All of Nova Scotia has precipitation well distributed around the year, with a slight summer maximum in some northern/interior areas, but a slight autumn to early winter (October to January) maximum in southern and coastal areas, where July or August is the driest month on average. Autumn and winter storms, arriving in or near Nova Scotia from the U.S. Northeast (often referred to as "nor'easters" because of the intense north east winds they carry), can attain tremendous intensity across coastal areas, resulting in high winds, heavy rain, ice or snow and sometimes all of the above in a single storm. Average annual precipitation changes from 140 cm in the south with its intense cold-season storm activity, to 100 cm elsewhere. In the northeast, Sydney is an especially wet area, with an average annual precipitation of nearly 60 inches, with a noticeable autumn to early winter (October to January) concentration, and December the wettest month on average. Nova Scotia is also very foggy in places, with Halifax averaging 121 foggy days per year and Yarmouth 191.

== Storms ==

Because Nova Scotia juts out into the Atlantic, it is prone to intense cold-season storms ("nor'easters" - primarily November to March) arriving from the Northeastern United States, and occasional tropical storms and hurricanes in late summer and autumn. However, due to the relatively cooler waters off the coast of Nova Scotia, tropical storms are usually weak by the time they reach Nova Scotia. Even where a storm retains much of its strength, as with Hurricane Arthur, it is most often extratropical by the time it makes landfall on Nova Scotia.
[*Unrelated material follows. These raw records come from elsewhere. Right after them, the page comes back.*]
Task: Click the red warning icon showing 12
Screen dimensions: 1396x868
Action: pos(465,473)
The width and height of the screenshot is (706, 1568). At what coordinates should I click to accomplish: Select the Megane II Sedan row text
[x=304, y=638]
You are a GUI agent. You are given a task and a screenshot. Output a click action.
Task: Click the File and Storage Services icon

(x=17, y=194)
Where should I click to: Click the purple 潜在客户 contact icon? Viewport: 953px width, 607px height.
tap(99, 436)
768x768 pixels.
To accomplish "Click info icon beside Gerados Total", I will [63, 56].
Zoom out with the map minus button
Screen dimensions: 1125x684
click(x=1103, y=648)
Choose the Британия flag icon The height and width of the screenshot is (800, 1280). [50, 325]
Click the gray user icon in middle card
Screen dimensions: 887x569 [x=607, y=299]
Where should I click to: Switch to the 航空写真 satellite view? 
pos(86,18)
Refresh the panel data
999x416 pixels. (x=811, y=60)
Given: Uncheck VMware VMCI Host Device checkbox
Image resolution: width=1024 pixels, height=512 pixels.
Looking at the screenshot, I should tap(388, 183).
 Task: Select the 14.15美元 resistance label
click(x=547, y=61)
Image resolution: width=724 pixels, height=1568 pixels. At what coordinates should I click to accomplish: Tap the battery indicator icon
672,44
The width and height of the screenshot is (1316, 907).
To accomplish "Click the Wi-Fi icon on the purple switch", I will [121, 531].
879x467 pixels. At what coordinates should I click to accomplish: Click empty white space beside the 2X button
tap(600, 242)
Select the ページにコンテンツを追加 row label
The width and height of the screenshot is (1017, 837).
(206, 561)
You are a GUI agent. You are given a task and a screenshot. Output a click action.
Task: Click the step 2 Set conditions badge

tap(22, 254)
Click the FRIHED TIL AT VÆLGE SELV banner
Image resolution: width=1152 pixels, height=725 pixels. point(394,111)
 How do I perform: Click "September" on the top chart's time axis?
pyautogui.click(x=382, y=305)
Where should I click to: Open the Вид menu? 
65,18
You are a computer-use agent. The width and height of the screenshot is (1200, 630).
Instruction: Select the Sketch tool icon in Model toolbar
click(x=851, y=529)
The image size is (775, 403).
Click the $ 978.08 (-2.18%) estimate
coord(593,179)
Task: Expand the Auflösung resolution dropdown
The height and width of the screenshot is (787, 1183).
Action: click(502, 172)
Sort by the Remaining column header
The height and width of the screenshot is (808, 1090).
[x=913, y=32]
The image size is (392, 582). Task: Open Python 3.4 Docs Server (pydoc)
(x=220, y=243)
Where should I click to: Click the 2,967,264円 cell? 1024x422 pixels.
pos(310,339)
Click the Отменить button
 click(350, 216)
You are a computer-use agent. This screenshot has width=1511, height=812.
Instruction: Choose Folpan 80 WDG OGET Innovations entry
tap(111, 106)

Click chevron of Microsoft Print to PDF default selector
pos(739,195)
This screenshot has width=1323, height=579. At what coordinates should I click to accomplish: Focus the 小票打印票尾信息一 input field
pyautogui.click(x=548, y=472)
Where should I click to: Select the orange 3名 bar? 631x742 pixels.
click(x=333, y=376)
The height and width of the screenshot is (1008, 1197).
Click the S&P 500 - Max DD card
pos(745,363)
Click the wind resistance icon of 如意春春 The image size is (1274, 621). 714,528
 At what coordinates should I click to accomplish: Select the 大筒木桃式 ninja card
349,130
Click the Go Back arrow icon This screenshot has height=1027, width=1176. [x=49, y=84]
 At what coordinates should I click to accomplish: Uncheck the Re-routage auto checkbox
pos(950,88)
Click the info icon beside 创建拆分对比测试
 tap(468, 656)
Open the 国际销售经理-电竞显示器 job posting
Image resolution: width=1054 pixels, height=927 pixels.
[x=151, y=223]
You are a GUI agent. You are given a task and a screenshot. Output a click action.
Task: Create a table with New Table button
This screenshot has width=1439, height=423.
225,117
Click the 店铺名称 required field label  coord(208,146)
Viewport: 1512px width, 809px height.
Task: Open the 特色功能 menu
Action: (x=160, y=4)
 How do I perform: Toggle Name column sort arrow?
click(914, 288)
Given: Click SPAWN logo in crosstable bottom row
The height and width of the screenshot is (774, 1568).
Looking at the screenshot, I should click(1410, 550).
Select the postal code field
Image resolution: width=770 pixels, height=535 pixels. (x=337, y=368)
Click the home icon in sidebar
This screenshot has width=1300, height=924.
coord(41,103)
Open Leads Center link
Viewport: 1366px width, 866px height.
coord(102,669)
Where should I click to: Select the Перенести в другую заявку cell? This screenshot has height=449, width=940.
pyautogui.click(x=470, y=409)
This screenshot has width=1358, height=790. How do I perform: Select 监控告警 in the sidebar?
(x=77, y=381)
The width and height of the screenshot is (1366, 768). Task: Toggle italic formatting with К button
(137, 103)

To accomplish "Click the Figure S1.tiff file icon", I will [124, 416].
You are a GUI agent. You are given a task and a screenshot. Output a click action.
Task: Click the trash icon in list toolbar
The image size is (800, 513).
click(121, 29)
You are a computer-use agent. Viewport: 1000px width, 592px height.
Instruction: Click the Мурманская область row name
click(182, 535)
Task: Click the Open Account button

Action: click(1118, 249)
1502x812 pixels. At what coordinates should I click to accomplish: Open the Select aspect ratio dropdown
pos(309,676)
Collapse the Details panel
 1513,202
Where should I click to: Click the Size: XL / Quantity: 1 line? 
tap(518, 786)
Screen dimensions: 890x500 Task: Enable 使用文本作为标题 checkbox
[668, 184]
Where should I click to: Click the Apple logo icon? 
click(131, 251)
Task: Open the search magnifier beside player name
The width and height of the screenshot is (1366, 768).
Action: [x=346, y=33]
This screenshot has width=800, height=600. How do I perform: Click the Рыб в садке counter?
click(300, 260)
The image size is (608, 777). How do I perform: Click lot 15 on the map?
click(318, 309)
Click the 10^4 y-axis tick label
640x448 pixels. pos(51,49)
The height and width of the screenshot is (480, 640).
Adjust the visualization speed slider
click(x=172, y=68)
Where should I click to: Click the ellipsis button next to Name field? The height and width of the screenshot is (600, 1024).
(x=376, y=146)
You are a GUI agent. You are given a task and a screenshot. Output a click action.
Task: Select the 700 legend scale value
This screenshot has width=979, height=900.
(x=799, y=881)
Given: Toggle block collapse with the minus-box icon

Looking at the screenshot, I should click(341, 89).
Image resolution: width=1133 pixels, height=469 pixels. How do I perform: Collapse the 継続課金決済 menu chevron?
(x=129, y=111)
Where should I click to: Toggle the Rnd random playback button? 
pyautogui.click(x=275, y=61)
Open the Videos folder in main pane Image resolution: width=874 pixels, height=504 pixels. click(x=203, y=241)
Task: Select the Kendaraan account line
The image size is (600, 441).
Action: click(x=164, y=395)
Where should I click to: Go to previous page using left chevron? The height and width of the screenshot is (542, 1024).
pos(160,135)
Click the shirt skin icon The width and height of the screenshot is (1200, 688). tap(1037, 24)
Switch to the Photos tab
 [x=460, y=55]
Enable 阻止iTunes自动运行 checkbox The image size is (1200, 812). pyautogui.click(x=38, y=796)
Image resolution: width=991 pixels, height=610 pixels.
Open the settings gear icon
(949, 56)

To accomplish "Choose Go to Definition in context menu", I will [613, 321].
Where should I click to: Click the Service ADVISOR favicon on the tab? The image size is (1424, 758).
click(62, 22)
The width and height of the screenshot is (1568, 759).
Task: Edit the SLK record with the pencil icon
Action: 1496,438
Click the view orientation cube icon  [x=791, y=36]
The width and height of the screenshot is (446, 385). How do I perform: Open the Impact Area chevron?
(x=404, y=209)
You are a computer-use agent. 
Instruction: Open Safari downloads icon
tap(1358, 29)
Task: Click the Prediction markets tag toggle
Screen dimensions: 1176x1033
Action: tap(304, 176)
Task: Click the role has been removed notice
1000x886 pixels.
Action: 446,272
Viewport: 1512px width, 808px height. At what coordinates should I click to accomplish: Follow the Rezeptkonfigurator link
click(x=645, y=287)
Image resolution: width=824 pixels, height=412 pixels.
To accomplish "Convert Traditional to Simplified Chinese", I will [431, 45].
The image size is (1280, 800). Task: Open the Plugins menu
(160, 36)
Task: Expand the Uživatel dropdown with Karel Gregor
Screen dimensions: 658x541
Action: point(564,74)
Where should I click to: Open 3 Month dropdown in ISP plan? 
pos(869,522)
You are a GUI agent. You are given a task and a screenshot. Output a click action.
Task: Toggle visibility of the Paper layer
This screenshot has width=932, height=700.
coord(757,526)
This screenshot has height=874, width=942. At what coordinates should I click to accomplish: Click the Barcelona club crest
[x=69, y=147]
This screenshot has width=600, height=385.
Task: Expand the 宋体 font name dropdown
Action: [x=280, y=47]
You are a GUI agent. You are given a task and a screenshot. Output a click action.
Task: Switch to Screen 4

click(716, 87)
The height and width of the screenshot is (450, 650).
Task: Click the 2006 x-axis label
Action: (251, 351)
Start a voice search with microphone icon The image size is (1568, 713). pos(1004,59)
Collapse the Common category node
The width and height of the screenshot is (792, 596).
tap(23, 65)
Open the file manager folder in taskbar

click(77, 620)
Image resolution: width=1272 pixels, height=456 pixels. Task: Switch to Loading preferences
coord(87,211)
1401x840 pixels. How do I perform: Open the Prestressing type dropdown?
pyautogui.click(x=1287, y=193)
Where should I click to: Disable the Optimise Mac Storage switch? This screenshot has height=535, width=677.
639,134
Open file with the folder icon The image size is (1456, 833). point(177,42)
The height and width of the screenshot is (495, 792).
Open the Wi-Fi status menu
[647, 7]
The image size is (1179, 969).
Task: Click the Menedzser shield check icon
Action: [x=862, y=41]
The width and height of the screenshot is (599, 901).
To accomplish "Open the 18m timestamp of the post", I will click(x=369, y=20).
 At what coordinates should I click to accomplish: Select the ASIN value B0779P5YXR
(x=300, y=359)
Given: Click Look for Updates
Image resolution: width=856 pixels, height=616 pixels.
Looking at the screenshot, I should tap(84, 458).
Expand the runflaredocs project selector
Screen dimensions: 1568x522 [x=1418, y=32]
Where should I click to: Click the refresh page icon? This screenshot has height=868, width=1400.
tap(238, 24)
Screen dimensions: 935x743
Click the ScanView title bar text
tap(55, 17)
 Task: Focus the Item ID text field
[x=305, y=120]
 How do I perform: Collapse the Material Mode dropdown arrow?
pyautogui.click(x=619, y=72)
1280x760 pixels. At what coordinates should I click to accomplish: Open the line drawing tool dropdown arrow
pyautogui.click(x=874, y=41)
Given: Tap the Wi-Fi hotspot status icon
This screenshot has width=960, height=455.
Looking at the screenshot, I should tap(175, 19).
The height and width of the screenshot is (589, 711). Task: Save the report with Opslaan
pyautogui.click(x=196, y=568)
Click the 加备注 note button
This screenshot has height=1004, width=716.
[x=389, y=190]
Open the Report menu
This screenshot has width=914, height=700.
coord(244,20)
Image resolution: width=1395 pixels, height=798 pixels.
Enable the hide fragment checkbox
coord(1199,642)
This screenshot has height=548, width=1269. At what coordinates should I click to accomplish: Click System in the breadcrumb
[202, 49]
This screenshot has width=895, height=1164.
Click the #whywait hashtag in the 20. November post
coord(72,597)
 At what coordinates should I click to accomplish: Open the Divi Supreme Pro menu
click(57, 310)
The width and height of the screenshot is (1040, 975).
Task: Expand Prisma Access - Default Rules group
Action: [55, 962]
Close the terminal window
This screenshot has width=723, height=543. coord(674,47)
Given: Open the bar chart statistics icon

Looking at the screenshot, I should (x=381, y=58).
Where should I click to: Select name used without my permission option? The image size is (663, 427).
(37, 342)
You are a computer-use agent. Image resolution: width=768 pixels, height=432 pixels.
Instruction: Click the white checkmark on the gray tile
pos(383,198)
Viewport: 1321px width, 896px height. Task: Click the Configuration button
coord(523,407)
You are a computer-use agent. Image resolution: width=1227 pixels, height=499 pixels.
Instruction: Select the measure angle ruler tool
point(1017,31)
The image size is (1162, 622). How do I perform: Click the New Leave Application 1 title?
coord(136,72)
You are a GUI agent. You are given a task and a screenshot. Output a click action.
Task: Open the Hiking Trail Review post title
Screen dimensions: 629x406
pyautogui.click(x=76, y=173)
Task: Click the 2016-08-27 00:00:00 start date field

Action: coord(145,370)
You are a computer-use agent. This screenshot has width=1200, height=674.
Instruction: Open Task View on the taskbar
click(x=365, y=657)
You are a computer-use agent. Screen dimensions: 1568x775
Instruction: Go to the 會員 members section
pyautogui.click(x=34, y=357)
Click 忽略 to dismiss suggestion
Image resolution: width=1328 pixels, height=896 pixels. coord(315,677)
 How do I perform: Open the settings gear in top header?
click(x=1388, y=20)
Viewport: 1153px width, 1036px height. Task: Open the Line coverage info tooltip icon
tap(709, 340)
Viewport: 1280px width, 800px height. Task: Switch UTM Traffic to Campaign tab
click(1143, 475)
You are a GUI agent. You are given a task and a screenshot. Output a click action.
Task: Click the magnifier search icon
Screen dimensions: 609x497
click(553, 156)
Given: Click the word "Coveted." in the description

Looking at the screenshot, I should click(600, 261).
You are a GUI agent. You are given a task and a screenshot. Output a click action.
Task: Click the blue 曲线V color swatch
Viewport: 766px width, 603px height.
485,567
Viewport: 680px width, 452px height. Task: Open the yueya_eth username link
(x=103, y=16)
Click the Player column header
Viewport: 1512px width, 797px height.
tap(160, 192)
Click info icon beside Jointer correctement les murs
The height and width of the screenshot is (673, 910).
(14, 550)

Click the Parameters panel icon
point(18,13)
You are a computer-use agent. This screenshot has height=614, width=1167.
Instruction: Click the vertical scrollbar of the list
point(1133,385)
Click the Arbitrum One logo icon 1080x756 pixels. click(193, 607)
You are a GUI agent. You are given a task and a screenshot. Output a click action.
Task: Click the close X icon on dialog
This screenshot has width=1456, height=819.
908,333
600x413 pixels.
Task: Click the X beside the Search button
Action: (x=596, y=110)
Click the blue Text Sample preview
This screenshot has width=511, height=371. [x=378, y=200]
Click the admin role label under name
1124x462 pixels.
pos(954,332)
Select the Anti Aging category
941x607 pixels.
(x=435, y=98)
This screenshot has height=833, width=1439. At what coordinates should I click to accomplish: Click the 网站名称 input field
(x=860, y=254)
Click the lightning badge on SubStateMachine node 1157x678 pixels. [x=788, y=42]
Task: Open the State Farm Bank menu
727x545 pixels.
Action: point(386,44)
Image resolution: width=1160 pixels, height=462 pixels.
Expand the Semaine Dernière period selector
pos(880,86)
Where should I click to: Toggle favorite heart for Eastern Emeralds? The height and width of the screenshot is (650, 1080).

Altogether there have been 34 such storms, including 13 hurricanes, since records were kept in 1871 – about once every four years. In addition, at least one of these hurricanes (Juan in 2003) made landfall at Category 2 intensity. The most destructive hurricanes were Hurricane Ginny in 1963, Hurricane Juan in 2003 and Hurricane Dorian in 2019, which caused damage in the Halifax area. Hurricane Fiona became the most intense hurricane to landfall in Canada and Nova Scotia in 2022.

Very high winds are frequently experienced in Grand Étang in northern Nova Scotia, which result from the effect of low mountains on southeasterly winds. They are known as Suetes.

Thunderstorms occur usually quite a few a times a year, sometimes being severe. In 2023, severe thunderstorms occurred in July and October, the latter causing relatively large hail in the Halifax area.

Tornadoes are considered relatively rare in Nova Scotia, but there are several on record. The more notable tornadoes happened in White Point in 1954, Pugwash in 1999, and Stewiacke in 2021. The tornado in Pugwash was an F0, and ripped the dining room from a restaurant, the one in White Point was an F1, damaging cabins, snapping trees, and destroying a barn. The tornado in Stewiacke was the strongest tornado since an F1 in Tidnish in 1955, and it destroyed a barn at EF1 intensity. A few weeks after the Stewiacke tornado, another tornado touched down, this time EF0 in Antrim. Waterspouts have occurred too, with one spotted in 2015, and two in 2023.